Mundialmente conhecido após ter colocado o ex-ditador chileno Augusto Pinochet atrás das grades em 1998 o juiz espanhol Baltasar Garzón comparou a postura reacionária da direita na Espanha e no Brasil. Atualmente perseguido em seu próprio país por tentar investigar os crimes cometidos pela ditadura de Francisco Franco (1939-1976), ele citou os ataques sofritos pelo terceiro Plano Nacional de Direitos Humanos (PNDH-3), elaborado pelo governo federal, como exemplo da reação conservadora.

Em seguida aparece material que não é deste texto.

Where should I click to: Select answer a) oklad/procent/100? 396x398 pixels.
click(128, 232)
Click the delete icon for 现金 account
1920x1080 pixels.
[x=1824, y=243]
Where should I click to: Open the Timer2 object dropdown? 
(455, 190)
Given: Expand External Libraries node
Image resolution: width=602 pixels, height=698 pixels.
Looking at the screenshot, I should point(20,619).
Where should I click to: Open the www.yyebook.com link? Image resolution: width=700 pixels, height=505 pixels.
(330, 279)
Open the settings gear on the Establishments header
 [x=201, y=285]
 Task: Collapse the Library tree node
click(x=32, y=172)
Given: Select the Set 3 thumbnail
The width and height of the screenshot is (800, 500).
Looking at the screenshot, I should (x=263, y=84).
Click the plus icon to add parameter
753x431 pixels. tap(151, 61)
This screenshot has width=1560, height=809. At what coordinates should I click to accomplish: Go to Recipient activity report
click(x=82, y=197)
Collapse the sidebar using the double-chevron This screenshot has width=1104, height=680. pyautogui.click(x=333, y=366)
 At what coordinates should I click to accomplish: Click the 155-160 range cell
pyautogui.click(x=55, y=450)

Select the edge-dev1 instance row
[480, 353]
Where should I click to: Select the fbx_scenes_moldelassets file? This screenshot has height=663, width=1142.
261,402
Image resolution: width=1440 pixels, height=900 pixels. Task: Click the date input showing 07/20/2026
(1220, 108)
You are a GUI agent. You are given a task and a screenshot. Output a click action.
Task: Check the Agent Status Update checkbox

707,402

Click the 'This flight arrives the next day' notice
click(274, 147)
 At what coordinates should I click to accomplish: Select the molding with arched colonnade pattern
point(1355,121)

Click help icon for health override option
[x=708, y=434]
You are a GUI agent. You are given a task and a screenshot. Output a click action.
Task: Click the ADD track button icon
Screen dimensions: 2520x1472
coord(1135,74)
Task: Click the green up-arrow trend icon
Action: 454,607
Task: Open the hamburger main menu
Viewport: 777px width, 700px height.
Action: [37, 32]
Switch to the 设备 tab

Baltasar Garzón concedeu nesta quarta-feira (13) uma palestra na sede da Ordem dos Advogados do Brasil no Rio de Janeiro (OAB-RJ), em um evento que contou também com a participação do governador eleito do Rio Grande do Sul e ex-ministro da Justiça, Tarso Genro, do ministro da Secretaria de Direitos Humanos, Paulo Vannuchi, e do presidente da Comissão de Anistia, Paulo Abrão, entre outras autoridades.
“Na Espanha estamos vivendo uma situação similar a que aqui no Brasil se está vivendo em torno da interpretação de determinadas normas da Lei de Anistia”, afirmou Garzón, após defender que todos os países nessa situação realizem investigações.